### PROBLEM STATEMENT
Copy every line from the one containing "The height and width of the screenshot is (251, 334)." through the last line of the records below, both included, and nothing else.

### DATASET CONTENT
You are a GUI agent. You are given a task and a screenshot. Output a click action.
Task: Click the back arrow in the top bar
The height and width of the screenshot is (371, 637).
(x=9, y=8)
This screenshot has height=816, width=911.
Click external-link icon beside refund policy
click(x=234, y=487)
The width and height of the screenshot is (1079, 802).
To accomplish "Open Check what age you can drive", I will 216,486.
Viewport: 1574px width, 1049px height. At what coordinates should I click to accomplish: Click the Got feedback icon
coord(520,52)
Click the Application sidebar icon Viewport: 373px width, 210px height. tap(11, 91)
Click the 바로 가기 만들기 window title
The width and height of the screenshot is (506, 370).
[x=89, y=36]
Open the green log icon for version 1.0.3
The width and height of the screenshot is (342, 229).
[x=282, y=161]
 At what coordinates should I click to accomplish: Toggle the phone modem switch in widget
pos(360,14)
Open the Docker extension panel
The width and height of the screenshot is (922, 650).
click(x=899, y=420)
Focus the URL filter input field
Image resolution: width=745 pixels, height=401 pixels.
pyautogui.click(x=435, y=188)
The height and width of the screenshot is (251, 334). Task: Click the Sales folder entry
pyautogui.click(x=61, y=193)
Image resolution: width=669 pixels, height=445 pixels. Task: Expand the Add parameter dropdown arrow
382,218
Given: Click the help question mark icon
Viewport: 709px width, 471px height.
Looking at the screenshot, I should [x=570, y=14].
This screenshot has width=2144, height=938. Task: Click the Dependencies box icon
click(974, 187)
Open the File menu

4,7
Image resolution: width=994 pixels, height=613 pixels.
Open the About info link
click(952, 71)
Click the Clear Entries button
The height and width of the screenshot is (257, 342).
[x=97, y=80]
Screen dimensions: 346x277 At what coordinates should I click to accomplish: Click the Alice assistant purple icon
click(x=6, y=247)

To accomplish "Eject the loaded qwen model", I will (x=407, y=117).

### ANSWER TO THIS TASK
The height and width of the screenshot is (251, 334). Task: Click the Sales folder entry
pyautogui.click(x=61, y=193)
Image resolution: width=669 pixels, height=445 pixels. Task: Expand the Add parameter dropdown arrow
382,218
Given: Click the help question mark icon
Viewport: 709px width, 471px height.
Looking at the screenshot, I should [x=570, y=14].
This screenshot has width=2144, height=938. Task: Click the Dependencies box icon
click(974, 187)
Open the File menu

4,7
Image resolution: width=994 pixels, height=613 pixels.
Open the About info link
click(952, 71)
Click the Clear Entries button
The height and width of the screenshot is (257, 342).
[x=97, y=80]
Screen dimensions: 346x277 At what coordinates should I click to accomplish: Click the Alice assistant purple icon
click(x=6, y=247)

To accomplish "Eject the loaded qwen model", I will (x=407, y=117).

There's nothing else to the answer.